This is movie time. The days may be darker earlier, and cold too, but inside the theater, it’s light and warm. Perfect for movies.

Perfect for movies and every so often a movie, that is right. Right for the moment. Right for 113 minutes.

We saw “Wonder” last week. Sometimes it’s better to have no expectations. That way you can be charmed from the moment you collapse into the comfortable seat until the credits roll and the audience claps.

Not everybody will see “Wonder” this way. “Not everybody” will raise their eyebrows and lower the boom. “Not everybody” will say the movie is too sappy, too scripted and too manipulative.

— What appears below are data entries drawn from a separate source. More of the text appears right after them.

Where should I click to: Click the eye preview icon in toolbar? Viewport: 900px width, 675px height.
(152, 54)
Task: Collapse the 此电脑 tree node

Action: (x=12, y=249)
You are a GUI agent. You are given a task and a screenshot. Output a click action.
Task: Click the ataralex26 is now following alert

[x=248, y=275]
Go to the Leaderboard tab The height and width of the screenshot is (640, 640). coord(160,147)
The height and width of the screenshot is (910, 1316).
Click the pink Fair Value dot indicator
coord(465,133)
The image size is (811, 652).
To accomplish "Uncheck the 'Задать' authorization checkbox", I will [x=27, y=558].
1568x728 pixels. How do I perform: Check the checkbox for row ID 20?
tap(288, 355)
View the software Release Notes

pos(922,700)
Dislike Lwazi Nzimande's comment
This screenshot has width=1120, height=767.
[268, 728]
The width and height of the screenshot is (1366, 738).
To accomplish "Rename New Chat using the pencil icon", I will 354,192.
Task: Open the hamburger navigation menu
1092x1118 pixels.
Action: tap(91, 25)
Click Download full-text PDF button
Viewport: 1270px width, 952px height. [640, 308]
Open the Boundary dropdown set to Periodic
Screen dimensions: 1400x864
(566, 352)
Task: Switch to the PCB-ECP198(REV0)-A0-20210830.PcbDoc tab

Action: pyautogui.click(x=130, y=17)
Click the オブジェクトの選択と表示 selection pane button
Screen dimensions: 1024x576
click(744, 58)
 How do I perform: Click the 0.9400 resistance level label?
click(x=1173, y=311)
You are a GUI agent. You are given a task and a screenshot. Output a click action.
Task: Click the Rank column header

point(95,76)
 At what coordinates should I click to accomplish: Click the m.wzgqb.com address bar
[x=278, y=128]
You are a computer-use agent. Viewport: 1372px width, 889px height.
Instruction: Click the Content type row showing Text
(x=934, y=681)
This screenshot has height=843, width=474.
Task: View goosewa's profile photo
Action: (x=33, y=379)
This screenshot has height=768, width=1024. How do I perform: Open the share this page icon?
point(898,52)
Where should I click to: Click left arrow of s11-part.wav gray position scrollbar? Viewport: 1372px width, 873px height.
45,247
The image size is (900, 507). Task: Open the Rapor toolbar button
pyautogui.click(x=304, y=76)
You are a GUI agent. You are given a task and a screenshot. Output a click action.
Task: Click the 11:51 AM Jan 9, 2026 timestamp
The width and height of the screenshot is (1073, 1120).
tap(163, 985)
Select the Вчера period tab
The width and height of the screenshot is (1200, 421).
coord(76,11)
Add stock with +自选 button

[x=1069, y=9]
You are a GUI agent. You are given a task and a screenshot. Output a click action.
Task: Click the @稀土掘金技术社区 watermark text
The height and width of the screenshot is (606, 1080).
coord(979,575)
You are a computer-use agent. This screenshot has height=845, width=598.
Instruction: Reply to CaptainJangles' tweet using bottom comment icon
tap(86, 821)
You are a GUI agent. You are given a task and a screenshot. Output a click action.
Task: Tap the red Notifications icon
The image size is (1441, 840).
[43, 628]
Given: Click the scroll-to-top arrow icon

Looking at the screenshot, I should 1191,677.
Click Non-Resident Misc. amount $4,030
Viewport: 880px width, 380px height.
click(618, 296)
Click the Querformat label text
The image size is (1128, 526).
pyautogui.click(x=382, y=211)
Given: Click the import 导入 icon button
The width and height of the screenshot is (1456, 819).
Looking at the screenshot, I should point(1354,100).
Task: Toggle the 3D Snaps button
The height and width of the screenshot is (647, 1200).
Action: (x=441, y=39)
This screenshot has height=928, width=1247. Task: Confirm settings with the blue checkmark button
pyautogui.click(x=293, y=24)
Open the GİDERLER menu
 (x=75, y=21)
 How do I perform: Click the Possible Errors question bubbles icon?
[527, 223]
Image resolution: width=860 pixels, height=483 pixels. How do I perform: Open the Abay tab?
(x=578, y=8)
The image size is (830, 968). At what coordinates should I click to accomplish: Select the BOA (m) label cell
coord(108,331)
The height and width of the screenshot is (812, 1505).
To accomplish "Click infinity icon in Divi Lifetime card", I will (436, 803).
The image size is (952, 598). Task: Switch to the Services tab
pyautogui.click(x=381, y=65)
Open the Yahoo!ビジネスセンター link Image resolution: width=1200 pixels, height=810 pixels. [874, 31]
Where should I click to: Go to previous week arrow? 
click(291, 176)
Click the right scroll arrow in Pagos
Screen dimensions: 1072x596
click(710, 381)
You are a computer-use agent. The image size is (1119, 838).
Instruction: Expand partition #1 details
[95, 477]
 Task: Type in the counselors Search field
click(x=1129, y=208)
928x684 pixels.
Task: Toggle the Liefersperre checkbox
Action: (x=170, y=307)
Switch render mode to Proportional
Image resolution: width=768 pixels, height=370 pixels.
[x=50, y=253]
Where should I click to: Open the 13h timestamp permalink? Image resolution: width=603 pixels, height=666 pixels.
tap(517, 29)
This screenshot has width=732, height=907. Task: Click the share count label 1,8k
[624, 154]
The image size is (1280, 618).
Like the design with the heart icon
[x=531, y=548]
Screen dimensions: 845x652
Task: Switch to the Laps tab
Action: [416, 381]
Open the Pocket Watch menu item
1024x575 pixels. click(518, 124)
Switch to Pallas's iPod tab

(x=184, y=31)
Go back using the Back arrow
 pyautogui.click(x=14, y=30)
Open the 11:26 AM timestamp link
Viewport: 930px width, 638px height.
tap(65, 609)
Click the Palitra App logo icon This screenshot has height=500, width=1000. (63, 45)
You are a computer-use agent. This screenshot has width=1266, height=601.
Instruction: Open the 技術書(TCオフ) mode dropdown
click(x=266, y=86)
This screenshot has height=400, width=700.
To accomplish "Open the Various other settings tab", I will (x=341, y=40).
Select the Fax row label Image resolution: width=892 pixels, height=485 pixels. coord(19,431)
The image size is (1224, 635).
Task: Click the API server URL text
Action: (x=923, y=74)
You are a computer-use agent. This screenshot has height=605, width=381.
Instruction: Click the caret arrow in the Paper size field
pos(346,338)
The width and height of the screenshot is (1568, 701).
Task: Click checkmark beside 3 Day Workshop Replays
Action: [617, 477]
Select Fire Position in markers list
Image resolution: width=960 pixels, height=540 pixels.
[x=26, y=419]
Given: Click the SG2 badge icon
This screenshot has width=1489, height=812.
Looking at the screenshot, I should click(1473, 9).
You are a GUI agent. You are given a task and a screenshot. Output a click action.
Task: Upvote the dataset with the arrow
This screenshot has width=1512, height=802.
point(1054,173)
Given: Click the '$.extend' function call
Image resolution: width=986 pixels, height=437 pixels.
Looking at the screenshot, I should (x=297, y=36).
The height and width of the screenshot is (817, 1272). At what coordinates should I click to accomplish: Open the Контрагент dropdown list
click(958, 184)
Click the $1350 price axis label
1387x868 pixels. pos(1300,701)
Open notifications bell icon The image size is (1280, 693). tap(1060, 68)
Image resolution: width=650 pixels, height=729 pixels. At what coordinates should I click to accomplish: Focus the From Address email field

“Not everybody” may want to relax. We may have never needed “too” more. Every year has rough moments and 2017 has had its share of turbulence.

A movie with a happy ending, no matter how sappy, can calm and be just the right medicine.

I could say they don’t make movies like “Wonder” anymore, this one starring Julia Roberts, Owen Wilson, Jacob Tremblay and Mandy Patinkin, but I don’t think it’s accurate.

They make movies like this — heartwarming, moving, uplifting and funny — and when they do, the movies find an audience because people are looking for characters who overcome obstacles because perhaps then, they can too.

“They,” in this case, included a theater filled with older people, young parents, teenagers and children under 10. All have come up against it. If they haven’t, they will. It’s nice to have a blueprint for succeeding against steep odds, even if the blueprint is a fictional one.

I won’t ruin the plot by giving too much information but here is what you are getting into: August "Auggie" Pullman is a fifth-grader living in North River Heights in upper Manhattan. He has a rare medical facial condition and a cleft palate. Because he’s had a million surgeries, and his face is less than perfect, Auggie has been home-schooled by his mother.

His parents decide to enroll him in Beecher Prep, a private school, for the start of middle school. That’s when the movie starts. The movie and the agony and the ecstasy.

New school? Don’t like the way you look? Feel like an outcast? Most of us have been there if not in a school then in a job, a new city or a get-together where we may not know anybody.

In these situations, often the uncomfortable ones, we can get a glimpse of who we are. Underneath the scars or the skin that is smooth as silk, people are ideas. Either good ideas or bad ideas. Sometimes both.

The school that Auggie attends is named in honor of clergyman and social reformer Henry Ward Beecher, who said, "He is the greatest whose strength carries up the most hearts by the attraction of his own.”

“Whose strength carries up the most hearts.” This is a good idea. Now or 100 years from now.

November is movie time. In the late afternoons, it can be cool and dark. Cool, dark and perfect.